Despite Denmark having a civil law legal system, M&A deals for private, non-listed companies in Denmark are mainly unregulated. Instead, under Danish law, there is a high degree of freedom of contract, which gives the parties optimal possibilities to bargain and create the terms as they desire – thereby also securing a speedy process. M&A for private companies, however, are still subject to some general regulation and principles, such as in the Danish Companies Act and the Danish Sale of Good Acts, as well as more specific regulation, which could be the Danish Competition Act, the Danish Act on Transfers of Undertakings, etc.

M&A in Denmark are subject to the caveat emptor principle, meaning that the buyer should make reasonable investigations and that the responsibility for potential defects reasonably disclosed in the target company generally lies with the buyer, unless the seller has acted fraudulently. On the other hand, the seller has an obligation to loyally inform the buyer about relevant issues in the target company. As a consequence of these general principles, and in order to lower the parties' risks, despite the standard process with information disclosed in a VDR and due diligence (and always subject to the size of the deal), W&I insurance is becoming more and more popular on the Danish M&A market.

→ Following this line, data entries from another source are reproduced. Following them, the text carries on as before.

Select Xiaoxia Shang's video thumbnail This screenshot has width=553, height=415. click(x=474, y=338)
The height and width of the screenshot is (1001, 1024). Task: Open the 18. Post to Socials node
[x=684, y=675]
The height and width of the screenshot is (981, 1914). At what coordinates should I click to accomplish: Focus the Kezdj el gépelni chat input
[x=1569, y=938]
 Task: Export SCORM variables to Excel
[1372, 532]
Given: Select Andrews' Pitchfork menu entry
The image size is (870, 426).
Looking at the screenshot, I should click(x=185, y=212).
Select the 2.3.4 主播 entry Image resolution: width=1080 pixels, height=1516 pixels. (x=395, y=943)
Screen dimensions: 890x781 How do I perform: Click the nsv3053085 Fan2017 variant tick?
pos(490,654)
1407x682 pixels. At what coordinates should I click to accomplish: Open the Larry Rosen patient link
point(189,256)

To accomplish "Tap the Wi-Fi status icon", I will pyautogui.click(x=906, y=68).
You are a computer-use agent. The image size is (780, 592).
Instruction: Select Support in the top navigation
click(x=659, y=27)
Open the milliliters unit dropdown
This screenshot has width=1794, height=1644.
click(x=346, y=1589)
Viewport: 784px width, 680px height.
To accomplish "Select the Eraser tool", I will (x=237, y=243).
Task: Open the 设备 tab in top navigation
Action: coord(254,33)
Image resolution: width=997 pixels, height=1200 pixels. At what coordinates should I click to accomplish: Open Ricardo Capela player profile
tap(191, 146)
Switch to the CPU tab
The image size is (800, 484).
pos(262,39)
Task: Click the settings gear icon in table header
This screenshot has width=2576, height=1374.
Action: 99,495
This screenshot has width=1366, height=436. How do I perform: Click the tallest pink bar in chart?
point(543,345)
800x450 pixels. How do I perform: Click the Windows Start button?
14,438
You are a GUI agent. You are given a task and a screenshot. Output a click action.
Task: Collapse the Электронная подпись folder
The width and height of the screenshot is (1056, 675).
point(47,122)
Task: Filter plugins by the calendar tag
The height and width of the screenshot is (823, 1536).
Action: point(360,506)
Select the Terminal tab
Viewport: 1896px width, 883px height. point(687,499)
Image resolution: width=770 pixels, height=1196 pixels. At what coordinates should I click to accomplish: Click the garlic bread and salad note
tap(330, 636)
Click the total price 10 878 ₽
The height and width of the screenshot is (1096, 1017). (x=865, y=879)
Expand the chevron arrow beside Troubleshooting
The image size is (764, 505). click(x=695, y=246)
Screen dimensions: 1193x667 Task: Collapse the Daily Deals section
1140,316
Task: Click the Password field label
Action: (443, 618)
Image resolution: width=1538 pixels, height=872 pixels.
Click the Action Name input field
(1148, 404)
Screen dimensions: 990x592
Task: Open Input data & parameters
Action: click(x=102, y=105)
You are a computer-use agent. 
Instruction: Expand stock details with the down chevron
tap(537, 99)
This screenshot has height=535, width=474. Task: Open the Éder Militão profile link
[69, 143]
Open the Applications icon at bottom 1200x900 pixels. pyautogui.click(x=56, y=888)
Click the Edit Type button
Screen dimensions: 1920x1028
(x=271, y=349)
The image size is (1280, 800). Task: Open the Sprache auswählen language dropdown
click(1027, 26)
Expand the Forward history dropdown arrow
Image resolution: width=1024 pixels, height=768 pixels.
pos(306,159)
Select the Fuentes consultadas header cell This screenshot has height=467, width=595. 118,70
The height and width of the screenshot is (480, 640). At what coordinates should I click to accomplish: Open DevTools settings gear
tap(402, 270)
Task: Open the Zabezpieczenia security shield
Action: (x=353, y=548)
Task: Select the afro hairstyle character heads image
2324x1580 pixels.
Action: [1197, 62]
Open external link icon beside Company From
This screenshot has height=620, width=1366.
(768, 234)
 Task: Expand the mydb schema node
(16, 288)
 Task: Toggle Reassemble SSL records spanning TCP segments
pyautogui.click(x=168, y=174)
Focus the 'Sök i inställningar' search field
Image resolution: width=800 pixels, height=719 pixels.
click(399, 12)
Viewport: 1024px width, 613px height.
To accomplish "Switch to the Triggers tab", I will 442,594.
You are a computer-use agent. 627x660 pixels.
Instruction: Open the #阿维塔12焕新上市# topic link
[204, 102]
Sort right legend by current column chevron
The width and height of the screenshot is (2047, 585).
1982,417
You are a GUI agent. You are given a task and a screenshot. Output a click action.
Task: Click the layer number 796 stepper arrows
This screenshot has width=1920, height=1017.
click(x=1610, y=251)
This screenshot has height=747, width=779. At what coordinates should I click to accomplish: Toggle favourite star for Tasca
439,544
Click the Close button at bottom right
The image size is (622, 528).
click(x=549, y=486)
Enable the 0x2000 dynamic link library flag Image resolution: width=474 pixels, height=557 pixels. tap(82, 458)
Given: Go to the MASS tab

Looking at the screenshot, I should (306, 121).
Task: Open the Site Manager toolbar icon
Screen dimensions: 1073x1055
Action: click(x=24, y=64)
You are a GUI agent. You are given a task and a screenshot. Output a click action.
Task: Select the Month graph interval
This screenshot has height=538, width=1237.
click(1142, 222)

A notable Danish topic to be aware of is that the wording in pre-contractual documents, drafts and emails can be of higher importance than in many other jurisdictions. Thus, even with an “Entire Agreement” clause in a final agreement, a Danish ruling would likely disregard such clause to a high extent and take into consideration the parties’ actions and exchanges prior to signing the final agreement if a dispute occurs.

Danish Foreign Direct Investment (FDI) Rules 

The Danish Investment Screening Act, which is an implementation of the EU's framework for the co-ordination of FDI screening, entered into force in 2021 and has now been in force for more than one year. The interpretation of the new rules and the application in M&A transactions is maturing, with the buy-side and sell-side now considering this new regulatory framework a natural part of the M&A project planning and execution. Buy-side, sell-side and target companies are co-operating in the preparation of the FDI approval application to make sure that the governmental approval process will not delay transactions.